Their performance has been downhill since 9 October. BHP’s share price has been dancing around the $20 mark. That idea would’ve been unthinkable to most analysts not too long ago.
BHP hasn’t been this low in 10 years.
BHP is still feeling the shocks of the Brazilian dam disaster. The result of which have put a major restriction on their iron ore inventories. And cost hundreds of millions in managing the restoration of communities. This is only the start of BHP’s troubles.
What’s the real problem?
The continual decline in commodity prices has hurt BHP the most.
Commodity prices have fallen more drastically than anyone could have predicted. From the chart above it’s easy to see why big resource companies like BHP are struggling.

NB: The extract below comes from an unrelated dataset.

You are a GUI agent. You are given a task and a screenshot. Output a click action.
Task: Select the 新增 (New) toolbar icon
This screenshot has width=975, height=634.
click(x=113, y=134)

Since 2011 we’ve seen a downwards trend in commodity prices, and it doesn’t seem to be getting better.
Overnight copper prices declined 2% along with other metals also taking a hit. Analysts are beginning to believe the slump in commodity prices will force BHP to cut its dividend payments.
What does this mean for dividends?
There were concerns raised on Monday about BHP’s ability to fulfil their progressive dividend policy. A progressive dividend policy just means dividends are expected to rise in line with increases in earnings per share.

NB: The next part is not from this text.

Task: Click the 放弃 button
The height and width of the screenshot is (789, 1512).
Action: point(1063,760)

In order to pay dividends, BHP is planning to raise $2.35 billion. Some analyst believe that may need to be revised up. UBS analyst Glyn Lawcock told his clients ‘if current prices persist, we expect the board to reduce the dividend to preserve the credit rating’.
Mr Lawcock is not alone. Andrew Hines, Commonwealth bank analyst, stated ‘it is also possible the cut to dividend is much larger than expected. BHP may decide to change the dividend policy to a payout ratio’.
It’s definitely not a great time to be a BHP shareholder. If commodity prices continue their trend it may lead to dividend cuts and another drop for BHP’s share price.